All-Star Superman is my favourite Superman story.  So you’d assume I’d be excited about an animated movie based on it right?  I wouldn’t go so far as excited.  I didn’t mind that I’ve never watched it until a couple weeks ago.  The spirit of the story is there, and it would have been impossible to fit everything Morrison and Quitely wrote in the animated movie, but can’t resist the feeling of disappointment.

The one thing that was cool to see on screen was the epiphany Lex Luthor has near the end of the movie.  Lex has made a formula which gives him Superman’s powers for a day.  Since Superman is near death, he uses this time to take over the world or, in his mind, save it.  He’s trying to save the world from the menace of Superman.  He believes that the key to humanity’s greatness must come from a human and not an alien.  He wonders how a mere mortal could live up to Superman’s example.  Lex believes Superman is really too good to be true.  Superman is a dream, Lex offers reality.

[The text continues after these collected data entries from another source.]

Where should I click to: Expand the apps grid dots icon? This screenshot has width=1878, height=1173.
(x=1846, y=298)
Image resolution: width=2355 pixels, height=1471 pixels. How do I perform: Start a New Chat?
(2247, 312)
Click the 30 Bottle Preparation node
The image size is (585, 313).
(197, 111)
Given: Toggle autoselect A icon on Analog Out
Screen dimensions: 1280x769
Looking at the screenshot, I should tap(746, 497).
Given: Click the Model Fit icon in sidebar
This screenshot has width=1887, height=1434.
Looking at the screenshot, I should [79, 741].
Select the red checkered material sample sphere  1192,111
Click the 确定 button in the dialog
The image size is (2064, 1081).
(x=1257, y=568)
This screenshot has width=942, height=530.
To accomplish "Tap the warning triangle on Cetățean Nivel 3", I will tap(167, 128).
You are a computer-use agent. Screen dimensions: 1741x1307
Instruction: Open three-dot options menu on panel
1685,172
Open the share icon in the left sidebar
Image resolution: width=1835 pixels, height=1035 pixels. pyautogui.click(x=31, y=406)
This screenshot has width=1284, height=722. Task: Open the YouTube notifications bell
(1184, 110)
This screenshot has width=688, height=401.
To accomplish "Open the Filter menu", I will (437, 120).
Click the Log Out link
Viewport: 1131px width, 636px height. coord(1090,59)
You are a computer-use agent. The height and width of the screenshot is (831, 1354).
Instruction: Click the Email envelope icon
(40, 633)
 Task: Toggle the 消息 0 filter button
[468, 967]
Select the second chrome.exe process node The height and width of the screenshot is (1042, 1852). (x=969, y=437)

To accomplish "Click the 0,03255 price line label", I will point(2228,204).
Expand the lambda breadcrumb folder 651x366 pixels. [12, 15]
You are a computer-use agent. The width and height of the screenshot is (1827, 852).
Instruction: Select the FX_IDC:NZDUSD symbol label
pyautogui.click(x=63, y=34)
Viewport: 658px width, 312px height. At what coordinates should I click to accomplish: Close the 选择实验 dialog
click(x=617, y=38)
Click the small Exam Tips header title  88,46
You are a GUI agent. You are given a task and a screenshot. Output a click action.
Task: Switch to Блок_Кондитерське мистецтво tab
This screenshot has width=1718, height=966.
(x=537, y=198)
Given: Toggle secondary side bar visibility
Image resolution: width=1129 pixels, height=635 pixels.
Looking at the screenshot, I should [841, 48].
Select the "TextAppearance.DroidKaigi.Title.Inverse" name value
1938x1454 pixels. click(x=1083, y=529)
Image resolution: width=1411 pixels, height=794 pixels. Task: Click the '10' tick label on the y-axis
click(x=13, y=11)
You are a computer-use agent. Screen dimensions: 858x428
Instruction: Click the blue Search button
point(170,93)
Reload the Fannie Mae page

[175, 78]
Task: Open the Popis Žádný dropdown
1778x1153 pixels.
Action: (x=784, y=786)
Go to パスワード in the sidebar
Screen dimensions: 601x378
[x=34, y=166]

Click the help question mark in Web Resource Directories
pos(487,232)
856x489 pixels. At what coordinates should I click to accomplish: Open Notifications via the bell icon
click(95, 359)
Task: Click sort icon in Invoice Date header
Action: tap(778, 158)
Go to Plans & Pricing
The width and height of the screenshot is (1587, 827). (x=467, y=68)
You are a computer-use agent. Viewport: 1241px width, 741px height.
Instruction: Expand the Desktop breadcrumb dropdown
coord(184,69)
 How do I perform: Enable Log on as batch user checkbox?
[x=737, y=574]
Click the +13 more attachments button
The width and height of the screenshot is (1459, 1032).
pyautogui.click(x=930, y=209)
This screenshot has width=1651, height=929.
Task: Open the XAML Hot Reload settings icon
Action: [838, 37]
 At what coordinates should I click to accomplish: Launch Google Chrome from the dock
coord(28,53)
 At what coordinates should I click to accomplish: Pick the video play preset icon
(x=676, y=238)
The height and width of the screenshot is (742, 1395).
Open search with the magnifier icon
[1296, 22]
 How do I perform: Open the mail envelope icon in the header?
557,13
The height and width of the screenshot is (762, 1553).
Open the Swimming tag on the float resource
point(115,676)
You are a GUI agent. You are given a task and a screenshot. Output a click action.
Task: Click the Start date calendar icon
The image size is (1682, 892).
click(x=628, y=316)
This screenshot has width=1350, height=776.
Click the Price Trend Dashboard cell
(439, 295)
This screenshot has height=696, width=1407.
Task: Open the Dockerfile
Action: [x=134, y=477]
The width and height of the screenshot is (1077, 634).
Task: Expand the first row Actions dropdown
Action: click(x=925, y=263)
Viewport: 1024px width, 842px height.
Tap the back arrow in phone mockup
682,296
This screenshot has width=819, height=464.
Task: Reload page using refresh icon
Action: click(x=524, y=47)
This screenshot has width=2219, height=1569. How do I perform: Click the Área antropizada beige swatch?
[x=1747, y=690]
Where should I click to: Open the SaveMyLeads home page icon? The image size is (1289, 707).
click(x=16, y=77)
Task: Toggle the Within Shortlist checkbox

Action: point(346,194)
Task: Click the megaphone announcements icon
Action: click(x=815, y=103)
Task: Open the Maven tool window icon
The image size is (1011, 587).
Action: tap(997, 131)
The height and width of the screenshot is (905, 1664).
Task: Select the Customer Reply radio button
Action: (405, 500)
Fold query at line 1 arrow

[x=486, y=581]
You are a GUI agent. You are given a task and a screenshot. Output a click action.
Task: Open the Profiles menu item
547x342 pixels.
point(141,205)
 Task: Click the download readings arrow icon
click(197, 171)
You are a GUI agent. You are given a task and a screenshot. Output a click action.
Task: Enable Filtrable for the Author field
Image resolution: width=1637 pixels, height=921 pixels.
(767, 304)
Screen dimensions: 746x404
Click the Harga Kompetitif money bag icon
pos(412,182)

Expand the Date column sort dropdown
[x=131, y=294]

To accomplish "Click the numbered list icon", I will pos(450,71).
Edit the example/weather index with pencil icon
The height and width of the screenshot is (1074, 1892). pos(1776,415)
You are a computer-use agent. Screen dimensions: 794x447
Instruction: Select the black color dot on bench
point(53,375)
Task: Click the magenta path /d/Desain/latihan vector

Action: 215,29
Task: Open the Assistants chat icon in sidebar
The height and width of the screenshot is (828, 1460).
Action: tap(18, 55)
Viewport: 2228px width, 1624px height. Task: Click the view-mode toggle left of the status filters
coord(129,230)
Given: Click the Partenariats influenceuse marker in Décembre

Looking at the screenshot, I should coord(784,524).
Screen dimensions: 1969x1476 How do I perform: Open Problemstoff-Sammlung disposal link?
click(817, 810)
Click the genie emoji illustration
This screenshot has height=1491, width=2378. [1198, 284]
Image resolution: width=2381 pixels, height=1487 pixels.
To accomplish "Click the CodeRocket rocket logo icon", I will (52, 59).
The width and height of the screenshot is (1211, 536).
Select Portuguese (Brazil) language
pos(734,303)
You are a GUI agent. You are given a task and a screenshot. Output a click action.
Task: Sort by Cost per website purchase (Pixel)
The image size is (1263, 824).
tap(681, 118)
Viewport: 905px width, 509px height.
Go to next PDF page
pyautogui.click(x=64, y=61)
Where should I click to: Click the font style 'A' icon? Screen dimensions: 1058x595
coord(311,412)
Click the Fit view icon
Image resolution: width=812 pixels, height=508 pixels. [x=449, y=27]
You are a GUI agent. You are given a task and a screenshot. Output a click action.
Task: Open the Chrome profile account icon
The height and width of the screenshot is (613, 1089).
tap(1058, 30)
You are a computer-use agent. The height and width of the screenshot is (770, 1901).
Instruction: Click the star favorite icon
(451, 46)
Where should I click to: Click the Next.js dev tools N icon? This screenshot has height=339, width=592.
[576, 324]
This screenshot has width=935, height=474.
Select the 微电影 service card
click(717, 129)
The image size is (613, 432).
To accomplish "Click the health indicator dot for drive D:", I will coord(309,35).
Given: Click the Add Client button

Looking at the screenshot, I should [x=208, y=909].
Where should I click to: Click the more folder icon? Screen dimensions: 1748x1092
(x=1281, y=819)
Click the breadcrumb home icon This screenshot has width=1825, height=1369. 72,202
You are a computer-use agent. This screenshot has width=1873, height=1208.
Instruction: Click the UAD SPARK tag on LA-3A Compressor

I love the clip above because Lex finally lets go of his ego, his prejudices, and opens his mind.  For the first and only time in life he sees the world the way Superman does.  The moment overwhelms him.  Lex only has this vision of the world for less than five minutes.  His world view is forever changed by it.  What would happen if we were granted the same opportunity?  Five minutes isn’t much but would it be enough?

Isis

“What took you so long?”

Everything about this scene is perfect.  From Lois hinting that she knows his secret, to Clark explaining his greatest fears and doubts, and it culminates in Lois’ response.  Nothing needs to be said – instead she knocks him over, symbolic of Clark finally letting go and becoming vulnerable.

Lois and Clark are my favourite comic book couple and it’s not even a close race.  Lois is such a fantastic character in her own right. She keeps Superman grounded.  She’s his security blanket.  She’ll always be there for him no matter what.  Except her character isn’t dependent on Superman.  She’s a fireball of snark, fearlessness, and fairness.  She doesn’t let Clark get away with anything, even if he is the man that can do everything.

Superman is such a powerful character, so much so that I feel most people feel like he’s never not in control.  However, being in love is making yourself vulnerable; it’s the only way a relationship can work.  You can’t be afraid to be yourself, you can’t always be invincible, you have to be able to let your guard down.  Yet, Clark struggles with the decision of revealing his secret and he isn’t able to do so on his own.  And it’s not only the fear of losing Lois which drives him, it’s Lois telling Clark that she’s wiling to take the risk.  It’s not just his relationship, it’s hers too.

It’s Like I Have ESPN or Something – Nicole

Real honesty: I never knew Superman was a TV show.  For real.

Whoops.  Sorry.

So, Superman School today is only me and the 7 videos you perused above (or scrolled over.  We forgive you and accept your speed reading tendencies).  These 7 moments sound intriguing, showing me the depth of the Superman character.  These clips are diverse, teaching me the breadth of Superman stories.  These highlights are charming, illustrating for me Superman’s genuine presence and adorable wit.  Irving’s favourite moments all hold elements of real world experience, reminding me that Superman was a man too, and his stories can all ring true to our everyday messy stuff.

I totally earn an A+ for that.  And a sparkly sticker.